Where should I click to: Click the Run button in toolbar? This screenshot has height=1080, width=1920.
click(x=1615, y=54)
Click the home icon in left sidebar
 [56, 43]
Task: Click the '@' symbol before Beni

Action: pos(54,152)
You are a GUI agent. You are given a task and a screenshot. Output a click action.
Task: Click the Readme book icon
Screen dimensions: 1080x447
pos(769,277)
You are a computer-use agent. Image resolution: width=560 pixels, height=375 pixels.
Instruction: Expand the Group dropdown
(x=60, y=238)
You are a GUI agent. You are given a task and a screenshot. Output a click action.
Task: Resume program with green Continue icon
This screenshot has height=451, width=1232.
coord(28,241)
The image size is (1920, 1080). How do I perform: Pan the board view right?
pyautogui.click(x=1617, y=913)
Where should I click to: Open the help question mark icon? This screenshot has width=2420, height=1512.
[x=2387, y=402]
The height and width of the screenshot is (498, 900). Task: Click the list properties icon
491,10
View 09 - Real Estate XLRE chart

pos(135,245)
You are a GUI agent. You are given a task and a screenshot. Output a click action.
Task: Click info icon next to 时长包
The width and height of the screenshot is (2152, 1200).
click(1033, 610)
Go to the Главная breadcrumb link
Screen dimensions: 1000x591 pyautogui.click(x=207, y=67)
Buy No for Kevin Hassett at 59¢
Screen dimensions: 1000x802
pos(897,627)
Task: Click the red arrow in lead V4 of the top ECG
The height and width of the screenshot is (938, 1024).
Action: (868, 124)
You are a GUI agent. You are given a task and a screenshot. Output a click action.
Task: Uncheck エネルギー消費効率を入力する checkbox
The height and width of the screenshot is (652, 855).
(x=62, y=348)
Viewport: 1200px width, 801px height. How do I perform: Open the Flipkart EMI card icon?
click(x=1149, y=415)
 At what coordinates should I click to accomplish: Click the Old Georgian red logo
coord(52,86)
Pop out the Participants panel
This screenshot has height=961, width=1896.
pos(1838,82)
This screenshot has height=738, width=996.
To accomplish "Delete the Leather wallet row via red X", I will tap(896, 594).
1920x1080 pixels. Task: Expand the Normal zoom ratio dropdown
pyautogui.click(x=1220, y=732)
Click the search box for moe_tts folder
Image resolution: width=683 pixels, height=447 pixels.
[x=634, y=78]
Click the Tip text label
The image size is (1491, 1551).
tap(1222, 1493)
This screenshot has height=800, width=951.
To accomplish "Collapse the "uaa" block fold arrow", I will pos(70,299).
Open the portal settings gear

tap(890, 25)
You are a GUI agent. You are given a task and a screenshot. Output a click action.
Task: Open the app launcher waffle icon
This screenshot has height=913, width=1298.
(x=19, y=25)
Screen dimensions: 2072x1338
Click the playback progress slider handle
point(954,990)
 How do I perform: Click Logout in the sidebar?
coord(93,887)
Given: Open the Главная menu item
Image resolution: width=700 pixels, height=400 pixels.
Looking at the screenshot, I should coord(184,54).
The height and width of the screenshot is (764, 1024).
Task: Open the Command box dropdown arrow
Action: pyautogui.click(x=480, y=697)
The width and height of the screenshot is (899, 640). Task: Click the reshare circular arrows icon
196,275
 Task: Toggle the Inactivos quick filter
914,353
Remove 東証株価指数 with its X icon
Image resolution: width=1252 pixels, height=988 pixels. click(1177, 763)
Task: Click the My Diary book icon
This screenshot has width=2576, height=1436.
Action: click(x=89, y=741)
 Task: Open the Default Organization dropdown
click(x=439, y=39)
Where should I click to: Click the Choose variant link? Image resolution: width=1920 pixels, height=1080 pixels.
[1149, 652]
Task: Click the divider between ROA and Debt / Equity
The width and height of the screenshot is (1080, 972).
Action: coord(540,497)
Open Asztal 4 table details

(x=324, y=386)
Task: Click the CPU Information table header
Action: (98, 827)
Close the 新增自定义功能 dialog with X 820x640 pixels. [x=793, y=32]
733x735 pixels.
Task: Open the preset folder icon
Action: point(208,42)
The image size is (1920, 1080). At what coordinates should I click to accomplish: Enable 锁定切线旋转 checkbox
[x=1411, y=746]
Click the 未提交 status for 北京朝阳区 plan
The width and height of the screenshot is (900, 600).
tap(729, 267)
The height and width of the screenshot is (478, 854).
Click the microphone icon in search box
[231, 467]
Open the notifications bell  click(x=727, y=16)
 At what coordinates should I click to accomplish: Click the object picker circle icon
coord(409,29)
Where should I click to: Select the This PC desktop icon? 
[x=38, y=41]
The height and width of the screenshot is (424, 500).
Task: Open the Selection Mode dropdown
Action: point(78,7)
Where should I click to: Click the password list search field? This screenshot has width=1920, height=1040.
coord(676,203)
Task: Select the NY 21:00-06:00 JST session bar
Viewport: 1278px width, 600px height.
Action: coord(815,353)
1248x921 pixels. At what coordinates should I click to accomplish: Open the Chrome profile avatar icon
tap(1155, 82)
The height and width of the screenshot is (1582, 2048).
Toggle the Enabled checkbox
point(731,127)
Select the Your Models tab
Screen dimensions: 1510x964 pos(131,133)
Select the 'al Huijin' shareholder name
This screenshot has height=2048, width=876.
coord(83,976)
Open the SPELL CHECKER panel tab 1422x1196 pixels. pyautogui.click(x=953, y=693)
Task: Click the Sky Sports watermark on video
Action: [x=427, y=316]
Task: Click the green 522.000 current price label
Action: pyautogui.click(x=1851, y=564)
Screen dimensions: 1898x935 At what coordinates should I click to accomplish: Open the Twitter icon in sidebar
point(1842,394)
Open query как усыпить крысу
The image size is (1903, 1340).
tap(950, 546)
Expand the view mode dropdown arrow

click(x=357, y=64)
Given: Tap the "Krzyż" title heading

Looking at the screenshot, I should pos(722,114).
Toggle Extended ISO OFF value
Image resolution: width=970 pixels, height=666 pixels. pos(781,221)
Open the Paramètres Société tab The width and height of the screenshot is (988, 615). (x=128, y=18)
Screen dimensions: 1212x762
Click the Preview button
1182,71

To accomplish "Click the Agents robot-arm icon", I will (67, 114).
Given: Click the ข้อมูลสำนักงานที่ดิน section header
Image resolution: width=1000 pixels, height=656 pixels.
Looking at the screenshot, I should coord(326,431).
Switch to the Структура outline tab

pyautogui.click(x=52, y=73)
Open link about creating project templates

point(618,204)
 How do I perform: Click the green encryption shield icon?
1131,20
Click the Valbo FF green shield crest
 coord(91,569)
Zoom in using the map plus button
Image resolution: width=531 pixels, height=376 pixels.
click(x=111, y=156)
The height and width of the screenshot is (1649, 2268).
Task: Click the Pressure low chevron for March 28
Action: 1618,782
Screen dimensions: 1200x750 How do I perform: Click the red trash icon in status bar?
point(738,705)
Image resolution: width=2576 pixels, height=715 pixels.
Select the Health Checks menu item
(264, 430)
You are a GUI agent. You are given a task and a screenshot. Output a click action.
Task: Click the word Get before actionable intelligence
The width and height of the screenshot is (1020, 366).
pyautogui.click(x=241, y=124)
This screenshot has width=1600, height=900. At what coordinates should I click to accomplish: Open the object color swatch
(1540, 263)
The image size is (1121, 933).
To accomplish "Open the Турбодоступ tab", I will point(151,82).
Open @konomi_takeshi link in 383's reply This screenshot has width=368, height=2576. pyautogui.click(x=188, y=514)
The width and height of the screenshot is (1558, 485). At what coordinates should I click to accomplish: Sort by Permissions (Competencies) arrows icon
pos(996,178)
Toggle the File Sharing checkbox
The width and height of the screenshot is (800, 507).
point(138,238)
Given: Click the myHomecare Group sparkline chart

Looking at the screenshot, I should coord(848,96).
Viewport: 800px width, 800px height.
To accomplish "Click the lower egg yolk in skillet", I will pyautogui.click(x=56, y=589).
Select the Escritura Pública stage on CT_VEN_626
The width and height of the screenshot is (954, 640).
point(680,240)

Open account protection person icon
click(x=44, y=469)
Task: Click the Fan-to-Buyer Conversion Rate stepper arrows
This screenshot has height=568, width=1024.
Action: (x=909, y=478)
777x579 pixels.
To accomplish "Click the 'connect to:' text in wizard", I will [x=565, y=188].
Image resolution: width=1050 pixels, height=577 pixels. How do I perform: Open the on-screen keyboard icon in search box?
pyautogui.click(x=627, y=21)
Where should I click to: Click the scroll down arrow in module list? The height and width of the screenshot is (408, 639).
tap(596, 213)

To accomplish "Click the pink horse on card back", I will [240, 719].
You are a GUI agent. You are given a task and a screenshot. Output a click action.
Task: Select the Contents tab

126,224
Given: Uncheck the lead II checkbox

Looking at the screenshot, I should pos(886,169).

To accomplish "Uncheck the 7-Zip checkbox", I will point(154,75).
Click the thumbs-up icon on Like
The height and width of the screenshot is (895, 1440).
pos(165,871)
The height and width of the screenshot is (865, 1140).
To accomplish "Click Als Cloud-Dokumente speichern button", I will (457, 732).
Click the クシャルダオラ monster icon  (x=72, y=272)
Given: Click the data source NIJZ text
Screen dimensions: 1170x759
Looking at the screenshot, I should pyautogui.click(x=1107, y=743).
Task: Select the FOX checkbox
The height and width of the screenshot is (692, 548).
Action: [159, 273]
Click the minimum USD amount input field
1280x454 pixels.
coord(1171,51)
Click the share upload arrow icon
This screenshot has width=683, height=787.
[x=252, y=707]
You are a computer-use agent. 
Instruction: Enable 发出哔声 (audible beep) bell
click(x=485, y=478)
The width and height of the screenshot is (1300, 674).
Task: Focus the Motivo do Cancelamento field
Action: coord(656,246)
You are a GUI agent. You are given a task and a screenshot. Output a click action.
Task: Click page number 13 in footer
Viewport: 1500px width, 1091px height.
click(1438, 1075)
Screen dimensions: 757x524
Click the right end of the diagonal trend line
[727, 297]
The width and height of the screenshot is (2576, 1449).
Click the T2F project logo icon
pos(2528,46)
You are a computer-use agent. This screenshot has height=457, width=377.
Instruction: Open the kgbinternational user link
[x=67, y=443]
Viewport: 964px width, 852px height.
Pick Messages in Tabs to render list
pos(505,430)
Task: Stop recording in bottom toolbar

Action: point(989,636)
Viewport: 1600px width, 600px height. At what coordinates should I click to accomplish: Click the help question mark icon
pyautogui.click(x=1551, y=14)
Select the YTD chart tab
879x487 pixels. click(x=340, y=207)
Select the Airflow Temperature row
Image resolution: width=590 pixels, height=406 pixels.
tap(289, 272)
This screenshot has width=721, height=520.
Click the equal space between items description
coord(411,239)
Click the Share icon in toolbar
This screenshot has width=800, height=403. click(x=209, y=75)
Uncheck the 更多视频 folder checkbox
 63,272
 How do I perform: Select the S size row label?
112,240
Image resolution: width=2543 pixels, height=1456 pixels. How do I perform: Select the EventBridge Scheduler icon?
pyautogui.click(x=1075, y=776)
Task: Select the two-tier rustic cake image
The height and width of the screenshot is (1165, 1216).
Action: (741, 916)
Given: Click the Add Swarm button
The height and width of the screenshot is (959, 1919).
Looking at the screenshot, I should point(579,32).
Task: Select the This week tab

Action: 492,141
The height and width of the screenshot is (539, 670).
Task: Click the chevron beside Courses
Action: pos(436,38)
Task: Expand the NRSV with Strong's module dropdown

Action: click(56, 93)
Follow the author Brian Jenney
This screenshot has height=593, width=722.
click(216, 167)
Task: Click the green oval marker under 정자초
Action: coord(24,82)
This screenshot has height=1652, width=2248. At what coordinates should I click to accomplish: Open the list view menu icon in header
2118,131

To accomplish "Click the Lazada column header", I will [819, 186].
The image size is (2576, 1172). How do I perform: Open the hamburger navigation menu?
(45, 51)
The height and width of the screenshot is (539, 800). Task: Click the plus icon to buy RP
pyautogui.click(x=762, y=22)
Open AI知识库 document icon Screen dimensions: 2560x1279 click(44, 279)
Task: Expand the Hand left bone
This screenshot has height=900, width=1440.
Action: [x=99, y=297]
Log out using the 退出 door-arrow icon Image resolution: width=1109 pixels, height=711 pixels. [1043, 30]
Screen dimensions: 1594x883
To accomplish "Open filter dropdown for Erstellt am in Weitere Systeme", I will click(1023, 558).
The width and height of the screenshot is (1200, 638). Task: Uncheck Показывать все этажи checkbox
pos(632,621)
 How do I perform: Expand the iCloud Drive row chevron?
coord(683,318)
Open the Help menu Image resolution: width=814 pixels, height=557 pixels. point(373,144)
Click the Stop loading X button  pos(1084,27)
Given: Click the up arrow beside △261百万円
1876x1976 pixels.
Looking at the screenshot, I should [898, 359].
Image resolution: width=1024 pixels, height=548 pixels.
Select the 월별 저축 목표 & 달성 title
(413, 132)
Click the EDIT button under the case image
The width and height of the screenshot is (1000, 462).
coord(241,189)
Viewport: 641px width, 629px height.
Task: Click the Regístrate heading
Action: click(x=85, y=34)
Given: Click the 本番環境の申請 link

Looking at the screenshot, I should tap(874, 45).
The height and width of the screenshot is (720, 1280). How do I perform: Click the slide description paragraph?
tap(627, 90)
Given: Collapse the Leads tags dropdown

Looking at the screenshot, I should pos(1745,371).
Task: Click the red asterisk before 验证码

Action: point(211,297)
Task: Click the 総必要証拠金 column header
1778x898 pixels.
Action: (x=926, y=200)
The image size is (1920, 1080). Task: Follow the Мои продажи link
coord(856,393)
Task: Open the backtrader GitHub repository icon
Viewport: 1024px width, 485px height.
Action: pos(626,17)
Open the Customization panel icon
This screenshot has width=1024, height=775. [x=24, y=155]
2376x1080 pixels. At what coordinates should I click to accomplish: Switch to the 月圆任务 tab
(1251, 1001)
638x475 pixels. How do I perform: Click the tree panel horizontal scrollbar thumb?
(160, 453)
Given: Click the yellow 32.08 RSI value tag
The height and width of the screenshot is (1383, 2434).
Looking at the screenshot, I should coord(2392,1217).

* * *

**What to produce**. Starting with the first line above and going on through the line that contains "(x=60, y=238)", present those lines as a numbered list with any blank lines left out.

**Exercise result**.
1. Where should I click to: Click the Run button in toolbar? This screenshot has height=1080, width=1920.
2. click(x=1615, y=54)
3. Click the home icon in left sidebar
4.  [56, 43]
5. Task: Click the '@' symbol before Beni
6. Action: pos(54,152)
7. You are a GUI agent. You are given a task and a screenshot. Output a click action.
8. Task: Click the Readme book icon
9. Screen dimensions: 1080x447
10. pos(769,277)
11. You are a computer-use agent. Image resolution: width=560 pixels, height=375 pixels.
12. Instruction: Expand the Group dropdown
13. (x=60, y=238)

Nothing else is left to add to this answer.